So, it’s time to return the narrative, and leave outdated cultural mores behind us. Shelah paces about in her hotel pavilion, meeting with pal Julie. This gives me an opportunity to get distracted by their dated, early 30s hairstyles, all wavy, bobbed, and globbed full of styling grease. Julie in particular looks like Betty Boop. She leaves, and a French maid enters the room in order to arouse suspicions and males. Then the maid departs for a short, possibly useless scene with a butler.

Oh, murder mysteries, how you love your maids and butlers! It’s a commonly assumed trope about the genre that the butler always did it – the all-knowing sooths on the Internet assure me this has hardly ever been the actual case. Still, one is expected to react in a tale of this sort when butlers show up. What I cannot say, in such an extremely early example, is how much they’re trying to mislead me with this stuff, or how much it’s being played straight. You see, maybe no one had caught on yet that the butler might “do it.” If they had, then he’s obviously just there as a red herring – “helling,” as Chan would eventually stutter. But maybe the filmmakers know we know they’re red herrings, which means it’s then a twist if the butler did it. And so forth on, as far down as the tropic cycle evolves…

The same thing goes for that other standard murder mystery figure – the obvious suspect. Bela Lugosi is that suspect here because, you know, Dracula. Again, if we’re meant to think that, then Bela’s a great big hammy Hungarian herring. But if the director (uncredited, but IMDb assures me it’s 30s mediocrity Hamilton MacFadden) actually thinks his viewers are morons (Fox movie, remember), then Lugosi is a legitimate suspect, and the likely eventual killer. I find myself endlessly out-guessing, or under-guessing, or side-guessing these mystery movies, and even the old tried-and-true “least likely suspect” method ain’t working here. Ah, but we’ll discuss the final culprit towards the end.

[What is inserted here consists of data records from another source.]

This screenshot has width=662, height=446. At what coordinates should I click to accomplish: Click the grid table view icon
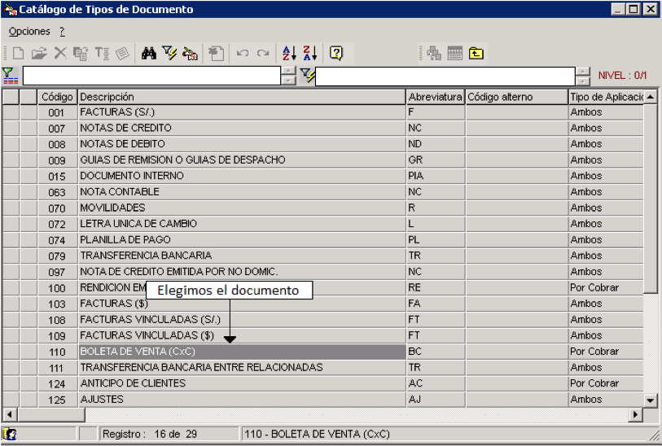point(454,53)
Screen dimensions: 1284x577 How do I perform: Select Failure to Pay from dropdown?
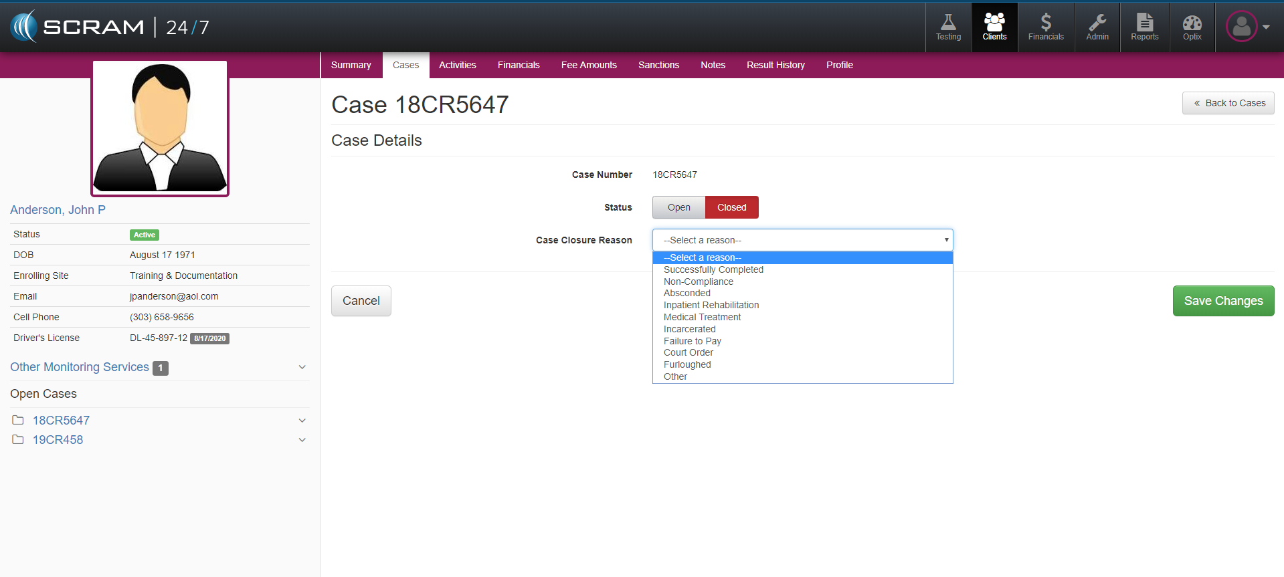692,341
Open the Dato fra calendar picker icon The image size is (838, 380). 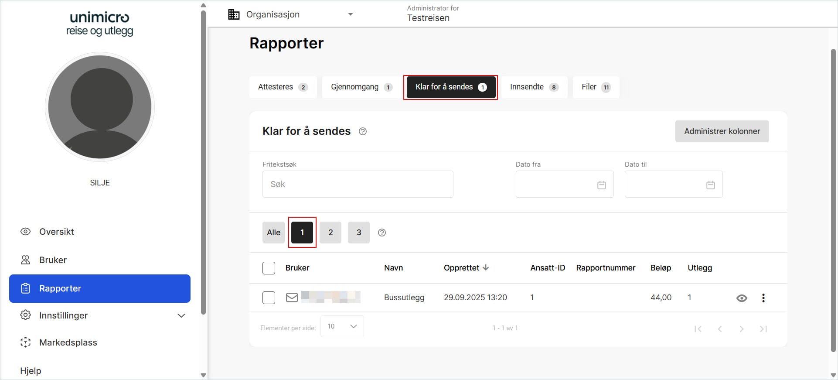coord(601,185)
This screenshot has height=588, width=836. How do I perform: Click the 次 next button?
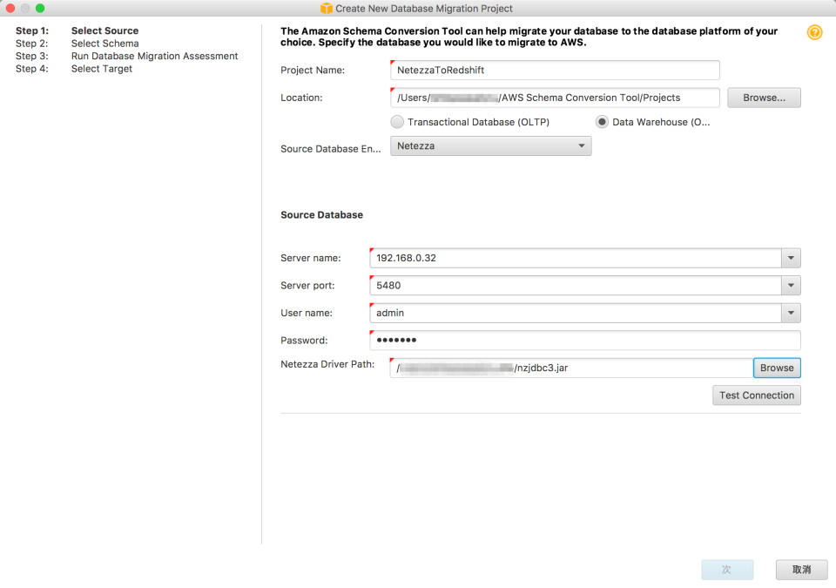coord(727,569)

So now, twenty minutes and countless recap digressions in, we come to Shelah’s big, plot-starting murder. A whole mass of mystery-ready intelligentsia are assembled in the hotel lobby throwing Shelah some sort of party, only to find her dead in her pavilion. The traditional gimmick clue comes in the form of a crushed orchid and holey footprints – these are possibly the details Derr Biggers started with when fashioning his novels.

And around here I notice something else astounding about this movie – it has a non-diagetic soundtrack! Look, guys, by 1931 this was a pretty big deal (neither of Universal’s classic monster movies from that year employ this technique). Hell, King Kong in 1933 is often given credit for this particular movie element, and yet I’ve found it here in a B-movie two years older. And what a soundtrack it is, anticipating the appropriate yet off-putting zither work in The Third Man, only done here with ukuleles – you know, Hawaii.

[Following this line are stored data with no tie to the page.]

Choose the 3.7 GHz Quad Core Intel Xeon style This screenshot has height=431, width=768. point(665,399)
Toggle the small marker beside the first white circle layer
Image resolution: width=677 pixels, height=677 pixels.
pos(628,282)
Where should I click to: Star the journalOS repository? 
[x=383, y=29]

Chan is summoned, and he sequesters the mass of mostly-unidentified suspects in the hotel lobby, fulfilling the classic “lobby interview sequence” all good mysteries must have. Here he says one of his “classic” aphorisms, slightly justifying the movie’s non sequitur title: “Death is a black camel that kneels unbitten at every gate.” Okay, you know, that still don’t make no sense. Maybe it’s about nicotine. Ah, but it barely matters, since the movie goes crazy and anticipates noir lighting a decade in advance, lighting Oland’s pudgy little faux-Chinee face from below. It sort of looks like this:


As for all those aphorisms I keep mentioning, they are truly massive in number and minimal in import. Certain awe-inspiring fan sites make brilliant catalogues of all these sayings, keeping fortune cookie writers and Karate Kid knockoffs in business for decades. By some counts, there are roughly 33 aphorisms in The Black Camel, an average of one every two minutes. Since Chan isn’t on screen for the whole film, that density actually increases. And to give you a taste of what these “Chanphorisms” are like, so I never have to make constant reference to them again, here’s a small taste:

“Even wisest man sometimes mistake bumblebee for blackberry.”

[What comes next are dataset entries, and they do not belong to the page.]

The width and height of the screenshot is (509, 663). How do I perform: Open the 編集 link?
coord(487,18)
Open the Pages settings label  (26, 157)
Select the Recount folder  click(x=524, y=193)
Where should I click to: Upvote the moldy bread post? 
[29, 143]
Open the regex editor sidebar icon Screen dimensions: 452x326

“Soap and water never can change perfume of billy-goat.”

“Learn from hen – never boast about egg until after egg’s birthday.”

Good, so now you get an idea of Chan’s speech patterns, syntax, etc. Let them now be forever forgotten, partly at the request of noted Chan-hater George Takei.

The lobby interview scene goes on for quite some time, making me genuinely wish it will comprise the entirety of the movie. (I like compressed plots like that, they require more discipline and more suspense. Consider, Sleuth happens entirely in real time.) Chan questions the various characters, many of whom I haven’t outlined, learning the timing of the murder, identifying clues, and so forth. Chan equates lie detectors with wives. Kashimo impugns the very notion of intelligence by intentionally thrashing the crime scene after misinterpreting Chan’s orders. Shelah’s ex-husband Robert Fyfe (Victor Varconi) is now here to serve up alibis and misdirection. Early evidence seems to point to Lugosi’s Tarneverro, which means he’s surely not the killer (unless he is).

Sadly, the back third of the movie cannot occur in the hotel lobby, but over the next day or two as the suspects bungle their ways about all over Honolulu. A certain dirty man named Smith (Murray Kinnell) mentions having heard a crucial clue whilst creeping about outside Shelah’s pavilion like a common pervert. It turns out, though, that Smith is an “artist,” which justifies his filth. Smith then finds his way into a stylishly lit portion of the beach – this being an indicator that he is about to be killed. Or shot, at any rate, as Smith shall not shuffle off this mortal coil until after revealing an essential clue to Chan on his death bed: Shelah murdered actor Danny Mayo three years prior. Ah, our killer has a motive!

It turns out Danny Mayo had an identical twin brother Arthur, which is just the sort of fictional development I’d expect from this genre. This explains why all the photos of Mayo in the recent local newspapers (which are now suddenly interested in a long-dead bit actor from another state) have been cut out. Well, at any rate, the library’s newspaper has been cut out, because surely that isn’t the sort of thing that’s mass produced and strewn all over. All evidence now suggests Lugosi (or, er, Tarnverro, which I really hate typing) is Mayo’s brother – Wow, what did Shelah think was going to happen by letting a psychotic psychic psycho know she’d murdered his brother?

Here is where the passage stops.